Answer

**step1** Understanding the problem

We are given two values for letters: the letter 'a' has a value of 2, and the letter 'b' has a value of 3. We need to find the value of the expression $$5a^2 - 2ab$$. This means we need to substitute the numbers for the letters and then calculate the result.

**step2** Substituting the values into the expression

We will replace 'a' with 2 and 'b' with 3 in the expression $$5a^2 - 2ab$$.
The expression becomes $$5 \times (2 \times 2) - (2 \times 2 \times 3)$$.

**step3** Calculating the first part: $$5a^2$$

First, let's calculate the value of $$a^2$$, which means 'a' multiplied by itself. Since $$a=2$$, $$a^2 = 2 \times 2 = 4$$.
Now, we multiply this result by 5. So, $$5a^2 = 5 \times 4 = 20$$.

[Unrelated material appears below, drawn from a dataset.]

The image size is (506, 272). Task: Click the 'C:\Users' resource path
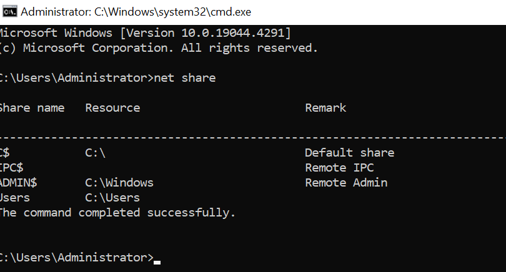pyautogui.click(x=112, y=198)
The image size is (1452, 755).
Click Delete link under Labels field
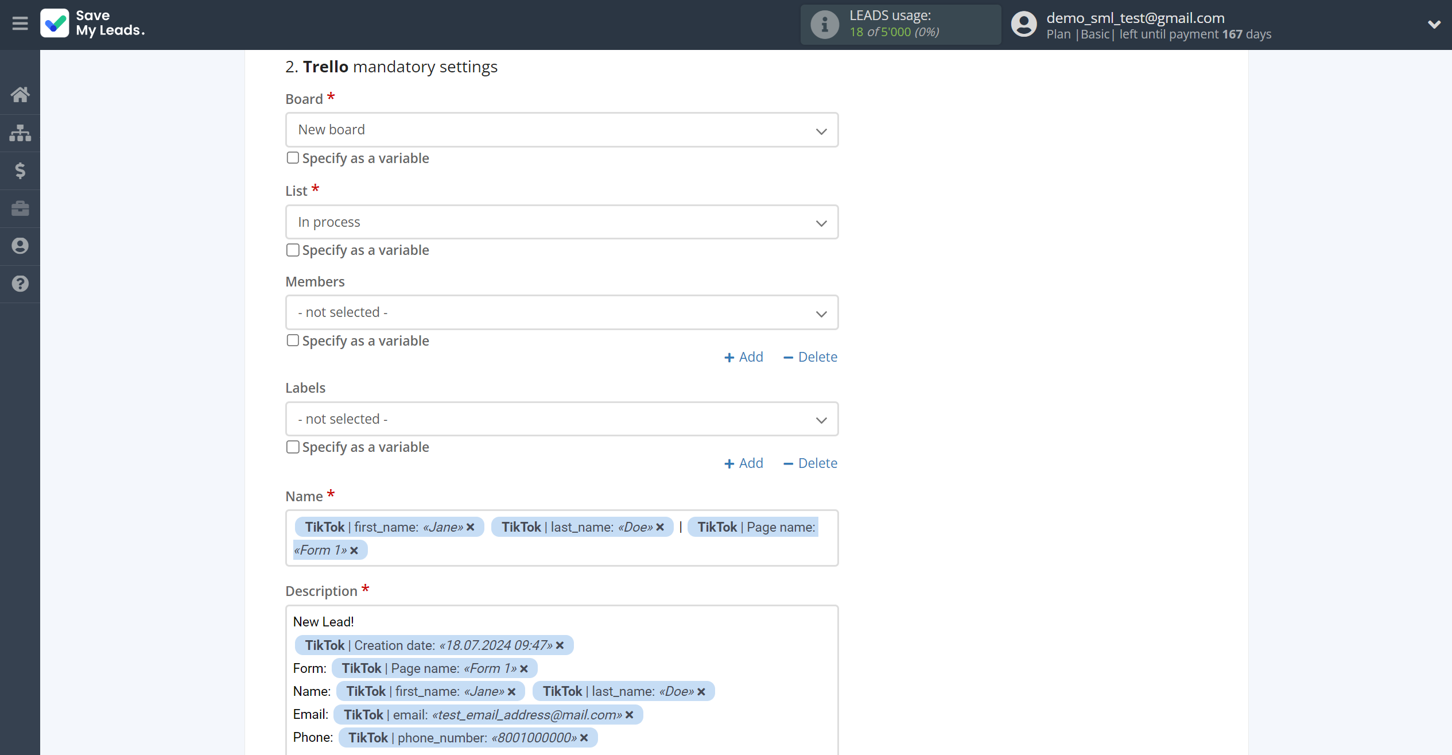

**step4** Calculating the second part: $$2ab$$

Next, let's calculate the value of $$2ab$$, which means 2 multiplied by 'a' and then multiplied by 'b'. Since $$a=2$$ and $$b=3$$, we have $$2 \times 2 \times 3$$.
First, $$2 \times 2 = 4$$.
Then, $$4 \times 3 = 12$$.
So, $$2ab = 12$$.

**step5** Performing the final subtraction

Now we have the values for both parts of the expression. The first part is 20 and the second part is 12.
We need to find the difference between the first part and the second part: $$20 - 12$$.
$$20 - 12 = 8$$.
Therefore, the value of the expression $$5a^2 - 2ab$$ is 8.